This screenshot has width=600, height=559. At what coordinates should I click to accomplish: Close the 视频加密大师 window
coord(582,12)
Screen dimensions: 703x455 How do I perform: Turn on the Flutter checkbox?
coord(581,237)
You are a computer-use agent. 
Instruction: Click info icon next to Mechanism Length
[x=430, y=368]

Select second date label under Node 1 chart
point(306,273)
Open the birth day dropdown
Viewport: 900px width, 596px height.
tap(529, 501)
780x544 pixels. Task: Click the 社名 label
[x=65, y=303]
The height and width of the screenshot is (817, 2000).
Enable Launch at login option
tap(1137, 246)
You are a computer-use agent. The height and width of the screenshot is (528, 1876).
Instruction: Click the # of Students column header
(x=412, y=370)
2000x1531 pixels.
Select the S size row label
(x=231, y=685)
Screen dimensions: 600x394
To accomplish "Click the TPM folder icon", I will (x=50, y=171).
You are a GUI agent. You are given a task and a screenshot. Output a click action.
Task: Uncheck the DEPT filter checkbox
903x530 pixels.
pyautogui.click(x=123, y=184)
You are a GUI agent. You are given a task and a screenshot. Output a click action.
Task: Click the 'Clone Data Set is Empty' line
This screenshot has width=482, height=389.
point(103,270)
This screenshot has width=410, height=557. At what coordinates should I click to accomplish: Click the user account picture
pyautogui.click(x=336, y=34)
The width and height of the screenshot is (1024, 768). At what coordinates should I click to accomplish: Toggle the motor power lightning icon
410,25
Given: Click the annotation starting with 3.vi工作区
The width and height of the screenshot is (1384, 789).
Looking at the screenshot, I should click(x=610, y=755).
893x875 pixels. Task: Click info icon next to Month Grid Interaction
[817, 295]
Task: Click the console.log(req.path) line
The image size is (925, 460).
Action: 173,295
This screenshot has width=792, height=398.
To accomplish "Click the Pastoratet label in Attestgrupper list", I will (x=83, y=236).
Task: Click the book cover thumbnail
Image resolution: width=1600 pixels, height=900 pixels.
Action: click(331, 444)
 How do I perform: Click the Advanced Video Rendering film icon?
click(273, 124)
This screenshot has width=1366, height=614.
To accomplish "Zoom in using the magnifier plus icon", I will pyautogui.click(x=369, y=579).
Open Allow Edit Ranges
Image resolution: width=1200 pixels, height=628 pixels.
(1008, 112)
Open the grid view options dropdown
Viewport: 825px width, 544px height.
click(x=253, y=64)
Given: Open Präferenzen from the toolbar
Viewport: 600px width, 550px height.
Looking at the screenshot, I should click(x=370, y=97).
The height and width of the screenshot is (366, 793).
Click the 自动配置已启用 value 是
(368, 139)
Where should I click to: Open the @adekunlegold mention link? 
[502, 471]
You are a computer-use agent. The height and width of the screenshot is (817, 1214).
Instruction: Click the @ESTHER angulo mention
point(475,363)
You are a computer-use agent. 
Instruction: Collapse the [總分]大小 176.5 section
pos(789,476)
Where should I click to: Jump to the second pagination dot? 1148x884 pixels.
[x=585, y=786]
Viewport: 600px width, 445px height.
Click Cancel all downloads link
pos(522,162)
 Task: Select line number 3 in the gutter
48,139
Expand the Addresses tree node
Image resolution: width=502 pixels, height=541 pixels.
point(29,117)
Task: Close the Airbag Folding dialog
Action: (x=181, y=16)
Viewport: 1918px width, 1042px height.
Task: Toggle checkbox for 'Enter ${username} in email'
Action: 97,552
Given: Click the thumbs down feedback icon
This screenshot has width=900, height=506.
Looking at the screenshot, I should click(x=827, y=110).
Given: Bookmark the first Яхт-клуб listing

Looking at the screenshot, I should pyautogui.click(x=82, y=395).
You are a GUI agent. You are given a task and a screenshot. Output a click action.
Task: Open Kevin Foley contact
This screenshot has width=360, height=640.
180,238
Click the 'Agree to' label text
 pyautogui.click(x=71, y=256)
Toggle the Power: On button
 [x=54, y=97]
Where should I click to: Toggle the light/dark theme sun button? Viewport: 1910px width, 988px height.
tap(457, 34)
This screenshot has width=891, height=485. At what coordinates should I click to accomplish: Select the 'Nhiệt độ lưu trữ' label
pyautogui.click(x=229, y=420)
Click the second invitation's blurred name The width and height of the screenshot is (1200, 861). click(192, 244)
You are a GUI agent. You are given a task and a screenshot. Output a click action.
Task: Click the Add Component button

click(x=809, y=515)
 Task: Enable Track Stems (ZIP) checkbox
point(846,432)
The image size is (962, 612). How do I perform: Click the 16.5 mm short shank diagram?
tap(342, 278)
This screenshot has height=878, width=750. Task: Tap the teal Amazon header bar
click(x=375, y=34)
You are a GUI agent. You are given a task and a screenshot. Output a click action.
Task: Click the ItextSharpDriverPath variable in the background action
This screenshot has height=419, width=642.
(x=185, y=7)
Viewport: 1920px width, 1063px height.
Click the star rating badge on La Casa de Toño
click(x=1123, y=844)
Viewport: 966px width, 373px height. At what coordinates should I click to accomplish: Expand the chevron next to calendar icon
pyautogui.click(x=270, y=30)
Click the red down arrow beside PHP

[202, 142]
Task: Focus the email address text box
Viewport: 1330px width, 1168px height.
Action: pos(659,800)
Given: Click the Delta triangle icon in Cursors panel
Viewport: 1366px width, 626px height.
● ● ●
## TRY IT
Check all the records above and select each line where the string "will" is found.

## RESULT OF THIS EXERCISE
To accomplish "Click the TPM folder icon", I will (x=50, y=171).
To accomplish "Click the Pastoratet label in Attestgrupper list", I will (x=83, y=236).
To accomplish "Zoom in using the magnifier plus icon", I will pyautogui.click(x=369, y=579).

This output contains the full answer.